Completing the Square and the Normal Form of Quadrics

I am working on rendering cross section views of optical systems for my ray tracer. The problem is one of finding the intersection curve between a plane (the cutting plane) and a quadric surface which represents an interface between two media with different refractive indexes. Quadric surfaces are important primitives for modeling optical interfaces because they represent common surface types in optics, such as spheroids and paraboloids. A pair of quadrics, or a quadric and a plane, models a common lens.

In 3D, the implicit surface equation for a quadric is

$$ A x^2 + B y^2 + C z^2 + D x y + E y z + F x z + G x + H y + I z + J = 0 $$

Any quadric can be reduced to a so-called normal form that identifies its class, i.e. ellipsoid, hyperbolic paraboloid, etc. Except for paraboloids, none of the normal form equations contain linear terms in \( x \), \( y \), or \( z \).

A quadric of revolution occurs when two or more of the parameters of the the quadric's normal form are equal, such as \( x^2 / R^2 + y^2 / R^2 + z^2 / R^2 = 1 \), which is the equation for a spheroid with radius parameter \( R \)¹. Quadrics of revolution are the surface types most-often encountered in optics².

The surface sag of a quadric surface is a very important quantity for ray tracing. The sag of a quadric is usually given in terms of the conic constant, \( K \). One obtains the sag by solving the following quadric equation for \( z \):

$$ x^2 + y^2 - 2 R z + ( K + 1 ) z^2 = 0 $$

Here, \( R \) is the radius of curvature of the surface at its apex, \( x = y = z = 0 \).

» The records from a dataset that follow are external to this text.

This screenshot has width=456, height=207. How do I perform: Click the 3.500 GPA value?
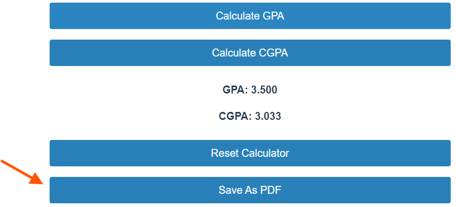pyautogui.click(x=264, y=90)
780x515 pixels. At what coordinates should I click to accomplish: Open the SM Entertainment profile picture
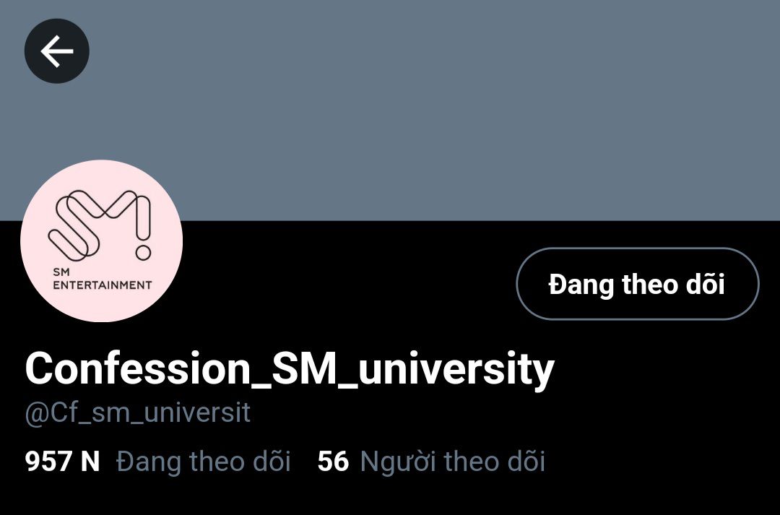(102, 241)

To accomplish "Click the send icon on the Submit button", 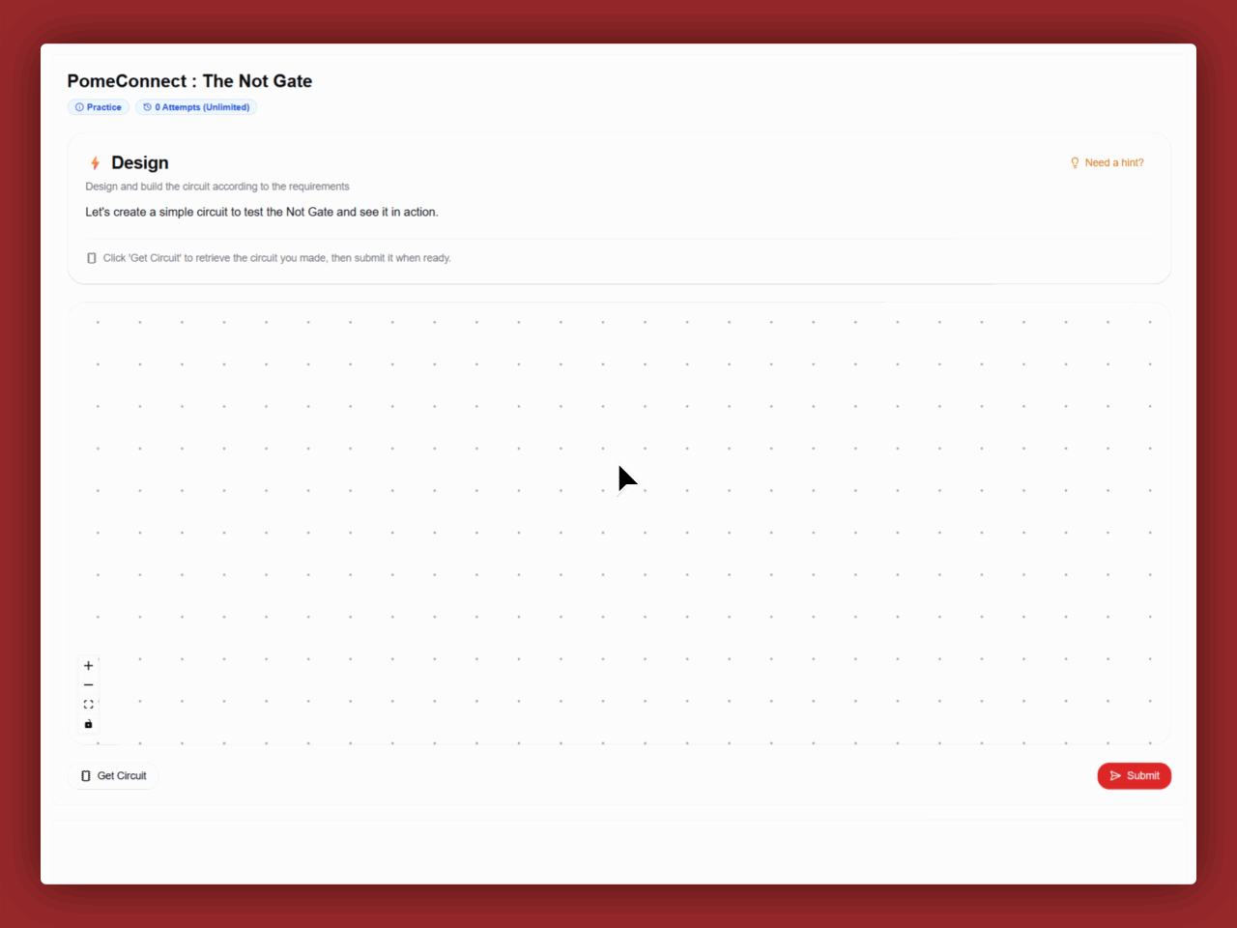I will point(1116,775).
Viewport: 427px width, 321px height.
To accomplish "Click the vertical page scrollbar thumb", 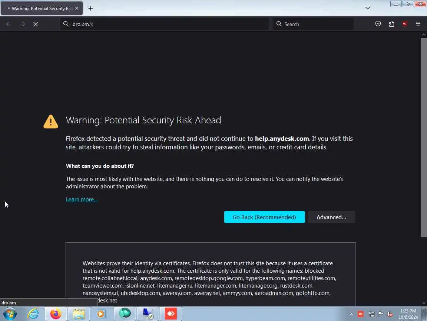I will [x=424, y=137].
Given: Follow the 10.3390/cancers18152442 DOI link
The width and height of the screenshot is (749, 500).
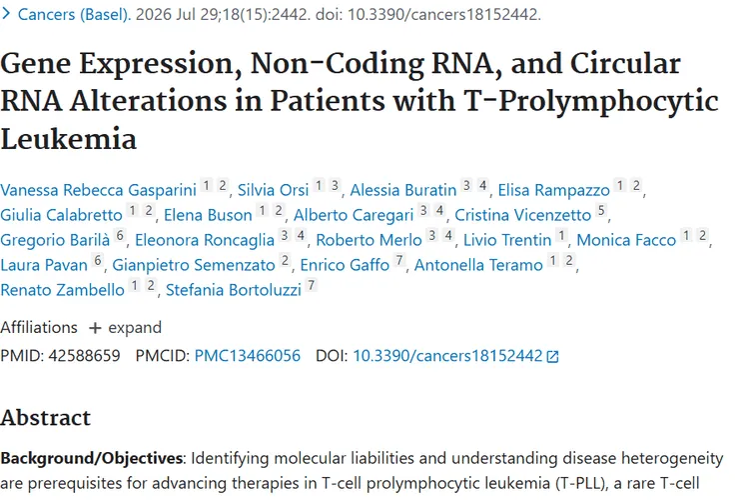Looking at the screenshot, I should [x=447, y=356].
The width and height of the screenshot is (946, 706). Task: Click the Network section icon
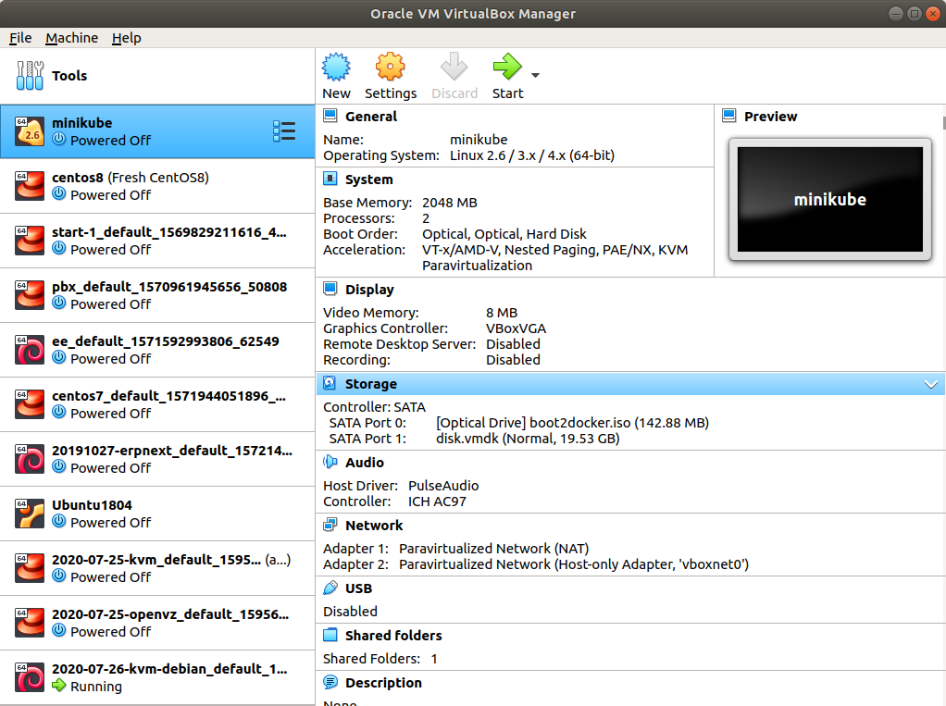[x=329, y=524]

At this point I asked myself how I could rewrite the above expression in its normal form, and for a while I was unable to do it. After a bit of searching on the internet, I eventually realized that the solution involves completing the square, a topic that was not given much attention during my high school education. After this exercise, I realize now that the purpose of completing the square is to essentially move any linear terms of a quadratic equation into squared parantheses. This allows one to then remove the linear terms entirely by applying a suitable transformation, leaving only quadratic and constant terms.

Converting the Quadric to its Normal Form

The conversion of the above equation proceeds as follows. We first factor out \( ( K + 1 ) \) from the terms involving \( z \).

$$ x^2 + y^2 + ( K + 1 ) \left[ z^2 - \frac{ 2 R z }{ K + 1 }\right] = 0 $$

Next, we "add zero" to the term inside the square brackets by adding \( [ 2 R / 2 ( K + 1 ) ]^2 - [ 2 R / 2 ( K + 1 ) ]^2 = [ R / ( K + 1 ) ]^2 - [ R / ( K + 1 ) ]^2 \):

$$ x^2 + y^2 + ( K + 1 ) \left[ z^2 - \frac{ 2 R z }{ K + 1 } + \left( \frac{ R }{ K + 1 } \right)^2 - \left( \frac{ R }{ K + 1 } \right)^2 \right] = 0 $$

We can understand this a bit more generally by considering the expression \( z^2 - a z \). Here I need to add and subtract \( ( a / 2 )^2 \). The reason is that now we can rewrite the first three terms inside the square brackets as a squared binomial:

$$ x^2 + y^2 + ( K + 1 ) \left[ \left( z - \frac{ R }{ K + 1 } \right)^2 - \left( \frac{ R } { K + 1 } \right)^2 \right] = 0 $$

These last two steps complete the square. To place the equation into its normal form, I apply the Euclidean transformation \( z' = z - \frac{ R }{ K + 1 } \) and carry through the \( K + 1 \).

$$ x^2 + y^2 + ( K + 1 ) z^{ \prime 2 } - R^2 / ( K + 1 ) = 0 $$

The above equation is almost a normal form expression for a quadric. To finish the job, I would need to substiute in a specific value for the conic constant and divide through so that the constant is either -1, 0, or 1.